A cent’anni dal massacro di Tulsa, Oklahoma, l’America torna a fare i conti con il razzismo sistemico. Il massacro venne a lungo dimenticato, solo nel 1997 gli storici iniziarono a parlarne. Oggi verrà ricordato ufficialmente e per la prima volta dalla Casa Bianca. Sono infatti attesi sul luogo della strage il presidente Joe Biden e sua moglie Jill. L’America riuscirà a voltare pagina?
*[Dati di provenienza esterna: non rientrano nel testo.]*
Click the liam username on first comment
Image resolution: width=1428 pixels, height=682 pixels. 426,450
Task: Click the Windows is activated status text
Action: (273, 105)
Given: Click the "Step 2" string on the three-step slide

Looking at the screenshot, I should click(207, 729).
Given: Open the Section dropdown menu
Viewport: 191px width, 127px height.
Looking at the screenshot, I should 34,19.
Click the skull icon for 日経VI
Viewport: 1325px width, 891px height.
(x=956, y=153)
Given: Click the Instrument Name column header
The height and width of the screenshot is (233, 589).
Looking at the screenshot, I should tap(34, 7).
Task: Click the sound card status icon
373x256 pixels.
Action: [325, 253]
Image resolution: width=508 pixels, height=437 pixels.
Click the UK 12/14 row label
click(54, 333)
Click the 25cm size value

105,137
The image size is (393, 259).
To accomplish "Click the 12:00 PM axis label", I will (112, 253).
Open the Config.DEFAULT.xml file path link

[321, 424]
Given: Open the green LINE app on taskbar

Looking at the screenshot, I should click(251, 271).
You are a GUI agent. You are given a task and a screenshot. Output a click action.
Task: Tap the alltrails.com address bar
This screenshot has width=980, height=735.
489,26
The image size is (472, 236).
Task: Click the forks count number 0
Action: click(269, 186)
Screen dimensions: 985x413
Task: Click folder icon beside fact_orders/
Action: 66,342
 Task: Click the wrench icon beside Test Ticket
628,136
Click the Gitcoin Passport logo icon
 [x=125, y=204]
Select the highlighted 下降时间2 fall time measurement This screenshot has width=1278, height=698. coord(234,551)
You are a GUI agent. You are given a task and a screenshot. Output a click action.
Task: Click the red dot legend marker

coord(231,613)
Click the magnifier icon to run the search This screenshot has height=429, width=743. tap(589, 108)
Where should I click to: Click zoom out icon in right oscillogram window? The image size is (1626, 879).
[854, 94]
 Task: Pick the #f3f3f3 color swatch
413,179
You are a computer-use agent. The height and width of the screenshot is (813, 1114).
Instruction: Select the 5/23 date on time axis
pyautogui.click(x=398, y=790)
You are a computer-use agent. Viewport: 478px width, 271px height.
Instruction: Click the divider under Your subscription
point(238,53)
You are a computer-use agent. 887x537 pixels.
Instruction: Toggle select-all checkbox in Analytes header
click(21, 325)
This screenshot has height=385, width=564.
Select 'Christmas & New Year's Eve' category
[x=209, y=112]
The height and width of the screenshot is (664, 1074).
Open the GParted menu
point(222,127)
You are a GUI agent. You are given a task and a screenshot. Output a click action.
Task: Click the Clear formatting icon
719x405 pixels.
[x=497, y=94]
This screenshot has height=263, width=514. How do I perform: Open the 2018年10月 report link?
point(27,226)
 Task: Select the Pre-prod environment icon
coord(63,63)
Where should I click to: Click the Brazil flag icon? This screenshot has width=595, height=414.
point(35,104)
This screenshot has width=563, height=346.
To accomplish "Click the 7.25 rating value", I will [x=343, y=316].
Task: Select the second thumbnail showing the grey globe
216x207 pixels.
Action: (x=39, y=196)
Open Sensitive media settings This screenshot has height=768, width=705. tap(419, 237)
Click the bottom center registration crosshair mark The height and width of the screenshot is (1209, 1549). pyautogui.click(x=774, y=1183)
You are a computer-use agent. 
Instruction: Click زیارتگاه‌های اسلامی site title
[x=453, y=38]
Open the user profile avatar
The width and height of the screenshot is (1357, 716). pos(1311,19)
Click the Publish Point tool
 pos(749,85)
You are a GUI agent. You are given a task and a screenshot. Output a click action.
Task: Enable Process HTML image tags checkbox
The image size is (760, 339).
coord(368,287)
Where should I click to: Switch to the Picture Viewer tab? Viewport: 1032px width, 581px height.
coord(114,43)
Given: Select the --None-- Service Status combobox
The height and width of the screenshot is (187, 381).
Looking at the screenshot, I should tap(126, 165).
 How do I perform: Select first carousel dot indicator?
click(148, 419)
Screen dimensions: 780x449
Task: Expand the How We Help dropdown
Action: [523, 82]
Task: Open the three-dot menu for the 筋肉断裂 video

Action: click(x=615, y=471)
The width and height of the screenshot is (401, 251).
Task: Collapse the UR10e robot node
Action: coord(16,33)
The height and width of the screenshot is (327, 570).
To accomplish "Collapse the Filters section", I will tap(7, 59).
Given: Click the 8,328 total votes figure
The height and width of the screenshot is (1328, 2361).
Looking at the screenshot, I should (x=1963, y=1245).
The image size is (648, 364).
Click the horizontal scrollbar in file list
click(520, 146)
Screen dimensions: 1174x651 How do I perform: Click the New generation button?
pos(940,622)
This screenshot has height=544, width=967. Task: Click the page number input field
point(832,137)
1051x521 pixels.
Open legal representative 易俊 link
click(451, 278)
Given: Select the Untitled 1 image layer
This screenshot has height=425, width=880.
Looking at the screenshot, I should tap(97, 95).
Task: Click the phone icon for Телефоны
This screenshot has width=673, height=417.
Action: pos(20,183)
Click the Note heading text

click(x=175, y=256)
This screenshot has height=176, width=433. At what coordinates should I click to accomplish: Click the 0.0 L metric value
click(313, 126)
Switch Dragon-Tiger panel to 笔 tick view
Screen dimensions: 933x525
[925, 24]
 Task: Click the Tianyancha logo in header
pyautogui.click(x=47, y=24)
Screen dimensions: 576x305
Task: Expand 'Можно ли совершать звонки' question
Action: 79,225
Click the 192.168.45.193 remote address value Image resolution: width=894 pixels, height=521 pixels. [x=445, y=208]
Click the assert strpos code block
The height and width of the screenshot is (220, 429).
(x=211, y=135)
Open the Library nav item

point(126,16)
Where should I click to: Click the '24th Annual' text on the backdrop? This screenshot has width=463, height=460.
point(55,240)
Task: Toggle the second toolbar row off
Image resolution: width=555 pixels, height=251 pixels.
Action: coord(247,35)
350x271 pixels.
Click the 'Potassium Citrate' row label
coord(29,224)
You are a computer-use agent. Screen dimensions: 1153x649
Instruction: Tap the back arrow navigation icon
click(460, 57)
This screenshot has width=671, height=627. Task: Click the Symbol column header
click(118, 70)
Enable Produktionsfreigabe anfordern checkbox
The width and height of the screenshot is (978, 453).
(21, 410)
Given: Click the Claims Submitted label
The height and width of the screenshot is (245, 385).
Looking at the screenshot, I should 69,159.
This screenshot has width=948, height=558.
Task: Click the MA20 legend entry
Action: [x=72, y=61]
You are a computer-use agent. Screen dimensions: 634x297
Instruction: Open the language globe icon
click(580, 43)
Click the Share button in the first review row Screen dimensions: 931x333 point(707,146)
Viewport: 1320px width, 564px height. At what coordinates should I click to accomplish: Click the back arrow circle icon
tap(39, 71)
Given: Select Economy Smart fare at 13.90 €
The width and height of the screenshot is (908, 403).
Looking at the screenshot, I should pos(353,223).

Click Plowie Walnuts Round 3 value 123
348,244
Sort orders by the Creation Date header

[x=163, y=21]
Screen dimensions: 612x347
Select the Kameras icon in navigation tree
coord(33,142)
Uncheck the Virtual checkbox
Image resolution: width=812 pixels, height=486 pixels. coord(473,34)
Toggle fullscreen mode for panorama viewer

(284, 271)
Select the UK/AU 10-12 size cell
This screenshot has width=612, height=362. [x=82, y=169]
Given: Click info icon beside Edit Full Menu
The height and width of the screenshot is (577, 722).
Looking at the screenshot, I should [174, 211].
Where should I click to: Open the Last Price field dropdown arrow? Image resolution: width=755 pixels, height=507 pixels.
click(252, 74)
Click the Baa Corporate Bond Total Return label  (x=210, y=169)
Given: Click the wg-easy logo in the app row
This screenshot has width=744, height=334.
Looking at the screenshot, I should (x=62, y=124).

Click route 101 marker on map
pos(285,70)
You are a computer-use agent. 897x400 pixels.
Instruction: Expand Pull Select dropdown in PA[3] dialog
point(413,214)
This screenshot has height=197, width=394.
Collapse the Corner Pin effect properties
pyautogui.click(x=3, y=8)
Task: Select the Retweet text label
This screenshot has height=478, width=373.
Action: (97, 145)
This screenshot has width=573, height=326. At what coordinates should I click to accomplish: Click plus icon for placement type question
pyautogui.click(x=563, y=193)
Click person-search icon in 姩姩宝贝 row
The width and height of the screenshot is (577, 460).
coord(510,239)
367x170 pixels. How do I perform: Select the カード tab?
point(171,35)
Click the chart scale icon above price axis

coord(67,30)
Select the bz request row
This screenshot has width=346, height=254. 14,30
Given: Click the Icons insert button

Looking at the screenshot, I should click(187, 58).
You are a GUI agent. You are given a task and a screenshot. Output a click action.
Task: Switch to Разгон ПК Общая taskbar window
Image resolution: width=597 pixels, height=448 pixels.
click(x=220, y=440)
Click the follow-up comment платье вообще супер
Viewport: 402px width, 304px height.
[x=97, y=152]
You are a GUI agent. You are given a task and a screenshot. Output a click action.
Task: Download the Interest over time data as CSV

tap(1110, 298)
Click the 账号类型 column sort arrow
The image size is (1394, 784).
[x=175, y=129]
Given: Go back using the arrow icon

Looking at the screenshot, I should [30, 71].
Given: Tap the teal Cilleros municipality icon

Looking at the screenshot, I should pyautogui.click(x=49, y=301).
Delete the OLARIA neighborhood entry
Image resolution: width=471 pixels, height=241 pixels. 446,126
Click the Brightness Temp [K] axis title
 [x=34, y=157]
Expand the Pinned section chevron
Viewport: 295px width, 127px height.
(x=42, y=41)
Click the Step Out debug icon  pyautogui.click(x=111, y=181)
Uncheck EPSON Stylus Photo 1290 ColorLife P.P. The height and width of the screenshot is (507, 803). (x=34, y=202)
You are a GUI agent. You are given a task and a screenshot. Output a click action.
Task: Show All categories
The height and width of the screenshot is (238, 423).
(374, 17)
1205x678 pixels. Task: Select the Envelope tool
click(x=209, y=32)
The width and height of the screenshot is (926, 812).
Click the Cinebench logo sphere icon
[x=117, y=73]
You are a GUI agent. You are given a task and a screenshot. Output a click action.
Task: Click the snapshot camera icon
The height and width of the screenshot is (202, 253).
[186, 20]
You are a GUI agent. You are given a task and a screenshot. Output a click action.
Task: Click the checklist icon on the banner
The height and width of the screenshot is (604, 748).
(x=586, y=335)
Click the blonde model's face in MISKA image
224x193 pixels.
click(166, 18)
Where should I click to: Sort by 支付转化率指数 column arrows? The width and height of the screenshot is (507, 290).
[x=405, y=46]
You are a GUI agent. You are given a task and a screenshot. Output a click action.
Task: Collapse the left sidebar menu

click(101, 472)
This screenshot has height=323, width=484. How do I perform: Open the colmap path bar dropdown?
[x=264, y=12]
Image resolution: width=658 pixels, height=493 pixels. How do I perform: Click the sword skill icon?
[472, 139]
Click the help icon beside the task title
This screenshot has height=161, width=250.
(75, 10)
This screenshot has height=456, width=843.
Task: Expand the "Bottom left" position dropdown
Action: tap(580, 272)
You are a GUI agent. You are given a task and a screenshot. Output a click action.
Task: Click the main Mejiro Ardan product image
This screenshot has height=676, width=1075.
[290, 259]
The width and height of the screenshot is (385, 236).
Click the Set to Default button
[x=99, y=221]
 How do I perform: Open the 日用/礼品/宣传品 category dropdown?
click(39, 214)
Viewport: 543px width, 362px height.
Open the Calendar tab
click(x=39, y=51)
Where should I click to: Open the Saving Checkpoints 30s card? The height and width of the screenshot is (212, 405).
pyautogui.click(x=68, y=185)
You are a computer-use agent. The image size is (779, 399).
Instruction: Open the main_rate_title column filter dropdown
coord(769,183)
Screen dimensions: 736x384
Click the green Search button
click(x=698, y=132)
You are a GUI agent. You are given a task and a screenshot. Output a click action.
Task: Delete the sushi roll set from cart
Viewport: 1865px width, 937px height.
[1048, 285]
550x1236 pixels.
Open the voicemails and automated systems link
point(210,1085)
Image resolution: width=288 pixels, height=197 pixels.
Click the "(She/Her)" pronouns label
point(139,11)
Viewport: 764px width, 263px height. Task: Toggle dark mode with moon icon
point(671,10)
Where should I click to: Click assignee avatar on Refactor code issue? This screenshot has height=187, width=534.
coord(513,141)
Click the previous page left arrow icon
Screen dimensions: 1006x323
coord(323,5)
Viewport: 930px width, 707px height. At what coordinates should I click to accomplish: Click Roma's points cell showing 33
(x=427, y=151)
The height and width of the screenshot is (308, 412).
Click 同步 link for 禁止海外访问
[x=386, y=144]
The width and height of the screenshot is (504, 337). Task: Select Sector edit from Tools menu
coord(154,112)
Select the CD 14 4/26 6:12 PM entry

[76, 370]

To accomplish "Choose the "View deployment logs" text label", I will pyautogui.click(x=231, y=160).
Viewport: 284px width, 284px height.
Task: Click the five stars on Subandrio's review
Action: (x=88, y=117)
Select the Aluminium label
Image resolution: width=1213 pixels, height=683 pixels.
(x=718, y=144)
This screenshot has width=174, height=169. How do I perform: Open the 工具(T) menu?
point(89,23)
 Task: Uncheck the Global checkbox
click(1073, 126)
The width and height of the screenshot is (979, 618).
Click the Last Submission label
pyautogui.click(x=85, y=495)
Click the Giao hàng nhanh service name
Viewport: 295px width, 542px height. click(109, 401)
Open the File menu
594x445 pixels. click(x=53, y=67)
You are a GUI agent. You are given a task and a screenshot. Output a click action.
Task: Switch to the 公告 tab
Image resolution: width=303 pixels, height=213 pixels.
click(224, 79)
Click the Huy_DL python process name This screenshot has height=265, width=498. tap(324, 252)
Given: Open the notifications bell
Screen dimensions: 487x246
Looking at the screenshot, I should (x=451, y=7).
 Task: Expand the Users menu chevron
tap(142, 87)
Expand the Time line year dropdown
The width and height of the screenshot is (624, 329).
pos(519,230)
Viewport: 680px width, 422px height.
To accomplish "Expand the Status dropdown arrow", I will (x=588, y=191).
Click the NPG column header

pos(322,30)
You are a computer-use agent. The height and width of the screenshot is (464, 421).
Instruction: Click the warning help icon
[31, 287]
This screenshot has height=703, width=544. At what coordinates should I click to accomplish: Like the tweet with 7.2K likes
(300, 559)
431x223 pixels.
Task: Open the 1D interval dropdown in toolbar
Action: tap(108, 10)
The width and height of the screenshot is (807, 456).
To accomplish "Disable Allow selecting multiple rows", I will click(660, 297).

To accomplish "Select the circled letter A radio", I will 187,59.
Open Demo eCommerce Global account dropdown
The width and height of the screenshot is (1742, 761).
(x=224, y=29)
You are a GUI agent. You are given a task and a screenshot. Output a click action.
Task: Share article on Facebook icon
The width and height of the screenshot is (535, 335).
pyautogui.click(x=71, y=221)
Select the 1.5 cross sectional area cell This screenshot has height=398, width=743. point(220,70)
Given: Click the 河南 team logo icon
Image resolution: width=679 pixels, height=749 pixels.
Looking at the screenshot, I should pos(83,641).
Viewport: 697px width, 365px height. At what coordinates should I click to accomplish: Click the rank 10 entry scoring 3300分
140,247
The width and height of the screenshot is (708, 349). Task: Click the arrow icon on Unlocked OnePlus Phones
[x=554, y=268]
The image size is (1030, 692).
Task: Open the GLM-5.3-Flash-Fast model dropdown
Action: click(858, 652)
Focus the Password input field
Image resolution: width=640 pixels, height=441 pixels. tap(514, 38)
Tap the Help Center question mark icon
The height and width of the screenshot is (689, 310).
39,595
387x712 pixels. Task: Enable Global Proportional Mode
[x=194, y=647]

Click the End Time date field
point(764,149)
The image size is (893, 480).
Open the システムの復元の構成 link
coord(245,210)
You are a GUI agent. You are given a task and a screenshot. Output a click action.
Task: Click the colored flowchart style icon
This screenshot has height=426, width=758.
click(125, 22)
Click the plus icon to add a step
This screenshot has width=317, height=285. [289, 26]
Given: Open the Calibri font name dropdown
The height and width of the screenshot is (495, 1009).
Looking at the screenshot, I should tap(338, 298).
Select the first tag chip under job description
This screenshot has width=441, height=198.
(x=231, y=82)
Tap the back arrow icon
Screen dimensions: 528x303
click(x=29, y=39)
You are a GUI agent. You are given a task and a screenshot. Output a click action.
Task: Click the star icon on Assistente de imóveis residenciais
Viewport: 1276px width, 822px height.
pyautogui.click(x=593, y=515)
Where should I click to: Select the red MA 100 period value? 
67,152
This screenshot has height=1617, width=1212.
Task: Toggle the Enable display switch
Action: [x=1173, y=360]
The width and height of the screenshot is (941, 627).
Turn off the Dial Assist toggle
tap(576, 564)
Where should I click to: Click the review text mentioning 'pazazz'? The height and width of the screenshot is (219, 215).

Massacro di Tulsa: il ricordo dopo cent’anni
Sono passati cent’anni e gli USA si preparano a fare i conti con il massacro di Tulsa. Era la notte tra il 31 maggio il primo giugno del 1921 quando una folla inferocita di bianchi uccise almeno 300 afroamericani. Quella spaventosa carneficina venne a lungo dimenticata. Gli storici iniziarono a parlarne solo nel 1997. Quest’anno, nel 100° anniversario, verrà ricordata ufficialmente e per la prima volta anche dalla Casa Bianca. Oggi il presidente Joe Biden e sua moglie Jil si recheranno nella cittadina dell’Oklahoma teatro della strage.
Cosa successe il 31 maggio 1921?
Ora Tulsa è considerata una delle città più povere d’America, ma un tempo non era così. Tulsa era infatti la capitale dell’industria petrolifera nascente. La comunità afroamericana locale era una delle più ricche del Paese, tanto che il loro quartiere, Greenwood, era soprannominato “Black Wall Street”. Ma quella terribile notte di cent’anni fa cambiò il corso della storia. A scatenare il terribile massacro fu banale incidente avvenuto il 30 maggio tra Dick Rowland, 19enne afroamericano di professione lustrascarpe, e Sarah Page, una 17enne bianca che faceva l’operatrice in un ascensore. Page lavorava in un edificio dove c’era l’unico bagno pubblico della città per le persone di colore. Secondo la ricostruzione dell’Oklahoma Historical Society, Rowland, dovendo andare in bagno, prese l’ascensore e qui incontrò Page. Sembrerebbe che Rowland abbia pestato inavvertitamente un piede alla ragazza. La giovane emise un grido, la gente accorse e i due scapparono.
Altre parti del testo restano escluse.